*Task brief:*
From the records below, please return each line that holds the word "will".

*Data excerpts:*
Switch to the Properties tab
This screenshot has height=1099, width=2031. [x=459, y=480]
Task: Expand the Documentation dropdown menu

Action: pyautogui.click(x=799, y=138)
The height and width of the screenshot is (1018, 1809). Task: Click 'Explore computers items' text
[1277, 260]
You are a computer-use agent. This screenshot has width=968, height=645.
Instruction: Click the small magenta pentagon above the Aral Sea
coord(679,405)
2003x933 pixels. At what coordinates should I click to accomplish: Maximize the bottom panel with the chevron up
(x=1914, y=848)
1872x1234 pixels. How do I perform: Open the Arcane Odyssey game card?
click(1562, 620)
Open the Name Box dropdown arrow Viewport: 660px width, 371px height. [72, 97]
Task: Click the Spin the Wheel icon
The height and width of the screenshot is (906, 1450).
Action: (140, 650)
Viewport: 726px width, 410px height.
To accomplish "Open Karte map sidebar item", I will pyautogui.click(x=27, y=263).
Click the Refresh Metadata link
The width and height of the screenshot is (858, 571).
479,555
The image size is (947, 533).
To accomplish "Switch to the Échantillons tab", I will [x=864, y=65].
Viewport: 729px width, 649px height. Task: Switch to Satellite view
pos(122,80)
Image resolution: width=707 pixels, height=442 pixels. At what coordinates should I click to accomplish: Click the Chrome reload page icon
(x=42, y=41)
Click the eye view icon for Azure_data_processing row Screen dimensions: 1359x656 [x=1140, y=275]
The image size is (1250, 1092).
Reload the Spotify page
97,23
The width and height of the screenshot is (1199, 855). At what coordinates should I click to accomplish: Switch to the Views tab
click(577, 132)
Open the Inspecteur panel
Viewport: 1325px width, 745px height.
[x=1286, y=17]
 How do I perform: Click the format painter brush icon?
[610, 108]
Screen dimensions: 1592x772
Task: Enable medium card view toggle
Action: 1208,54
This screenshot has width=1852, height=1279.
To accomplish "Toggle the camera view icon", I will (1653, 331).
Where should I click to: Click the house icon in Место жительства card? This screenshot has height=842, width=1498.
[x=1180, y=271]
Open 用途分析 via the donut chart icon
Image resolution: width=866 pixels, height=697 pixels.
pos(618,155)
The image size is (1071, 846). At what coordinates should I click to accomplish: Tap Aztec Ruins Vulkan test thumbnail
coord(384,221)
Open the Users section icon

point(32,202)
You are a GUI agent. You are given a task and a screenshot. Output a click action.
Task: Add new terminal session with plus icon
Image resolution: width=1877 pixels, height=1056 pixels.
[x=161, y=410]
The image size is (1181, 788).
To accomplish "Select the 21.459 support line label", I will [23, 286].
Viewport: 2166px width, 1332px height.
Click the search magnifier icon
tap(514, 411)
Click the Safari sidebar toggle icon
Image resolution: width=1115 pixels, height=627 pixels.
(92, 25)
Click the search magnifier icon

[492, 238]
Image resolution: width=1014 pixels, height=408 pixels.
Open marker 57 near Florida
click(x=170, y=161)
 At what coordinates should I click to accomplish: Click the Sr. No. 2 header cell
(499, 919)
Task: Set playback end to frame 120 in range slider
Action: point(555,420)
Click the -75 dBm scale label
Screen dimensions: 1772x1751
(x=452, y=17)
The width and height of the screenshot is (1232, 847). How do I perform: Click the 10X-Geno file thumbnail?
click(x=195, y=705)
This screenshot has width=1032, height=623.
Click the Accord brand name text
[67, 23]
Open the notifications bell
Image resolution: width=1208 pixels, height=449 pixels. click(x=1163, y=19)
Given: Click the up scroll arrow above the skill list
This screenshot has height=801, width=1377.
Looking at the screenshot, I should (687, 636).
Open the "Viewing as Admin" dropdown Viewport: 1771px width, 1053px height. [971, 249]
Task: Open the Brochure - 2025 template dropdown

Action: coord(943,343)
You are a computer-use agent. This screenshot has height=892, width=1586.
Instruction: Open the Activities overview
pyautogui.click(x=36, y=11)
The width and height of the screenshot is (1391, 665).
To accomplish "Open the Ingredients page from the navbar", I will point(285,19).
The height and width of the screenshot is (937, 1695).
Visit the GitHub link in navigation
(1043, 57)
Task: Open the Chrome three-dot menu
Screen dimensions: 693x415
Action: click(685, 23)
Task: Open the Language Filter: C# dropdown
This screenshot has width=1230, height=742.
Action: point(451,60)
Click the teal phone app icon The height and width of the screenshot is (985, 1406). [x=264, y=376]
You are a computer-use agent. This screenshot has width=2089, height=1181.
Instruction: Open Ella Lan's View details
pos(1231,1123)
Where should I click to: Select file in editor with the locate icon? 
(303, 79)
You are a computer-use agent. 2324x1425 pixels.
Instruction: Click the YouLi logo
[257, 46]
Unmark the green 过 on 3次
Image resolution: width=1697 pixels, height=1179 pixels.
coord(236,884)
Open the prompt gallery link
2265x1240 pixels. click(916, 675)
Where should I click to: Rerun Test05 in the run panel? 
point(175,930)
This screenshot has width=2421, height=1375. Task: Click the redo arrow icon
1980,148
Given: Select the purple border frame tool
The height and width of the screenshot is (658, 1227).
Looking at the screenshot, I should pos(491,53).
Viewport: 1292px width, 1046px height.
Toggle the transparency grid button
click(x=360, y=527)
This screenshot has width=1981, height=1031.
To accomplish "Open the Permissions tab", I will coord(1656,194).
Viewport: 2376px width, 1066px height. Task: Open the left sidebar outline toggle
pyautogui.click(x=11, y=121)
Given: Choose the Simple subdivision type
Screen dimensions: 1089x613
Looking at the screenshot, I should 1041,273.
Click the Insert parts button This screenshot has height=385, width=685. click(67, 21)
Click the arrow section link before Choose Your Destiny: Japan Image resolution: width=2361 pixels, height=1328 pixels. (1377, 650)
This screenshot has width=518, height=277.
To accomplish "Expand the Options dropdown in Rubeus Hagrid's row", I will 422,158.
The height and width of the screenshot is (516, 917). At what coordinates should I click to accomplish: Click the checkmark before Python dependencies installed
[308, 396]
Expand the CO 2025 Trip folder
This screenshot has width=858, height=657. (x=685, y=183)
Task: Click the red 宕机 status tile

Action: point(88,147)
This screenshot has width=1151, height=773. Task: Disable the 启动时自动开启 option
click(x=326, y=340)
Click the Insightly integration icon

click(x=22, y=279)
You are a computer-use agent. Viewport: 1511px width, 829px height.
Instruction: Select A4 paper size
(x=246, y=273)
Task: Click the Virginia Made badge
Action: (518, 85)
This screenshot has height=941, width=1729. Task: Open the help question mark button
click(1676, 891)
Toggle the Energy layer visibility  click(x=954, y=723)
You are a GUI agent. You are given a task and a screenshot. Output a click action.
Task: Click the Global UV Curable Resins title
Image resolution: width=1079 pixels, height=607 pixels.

*Exercise answer:*
To accomplish "Open Karte map sidebar item", I will pyautogui.click(x=27, y=263).
To accomplish "Switch to the Échantillons tab", I will [x=864, y=65].
To accomplish "Toggle the camera view icon", I will (1653, 331).
To accomplish "Select the 21.459 support line label", I will [23, 286].
To accomplish "Open the Ingredients page from the navbar", I will point(285,19).
To accomplish "Open the Permissions tab", I will coord(1656,194).
To accomplish "Expand the Options dropdown in Rubeus Hagrid's row", I will 422,158.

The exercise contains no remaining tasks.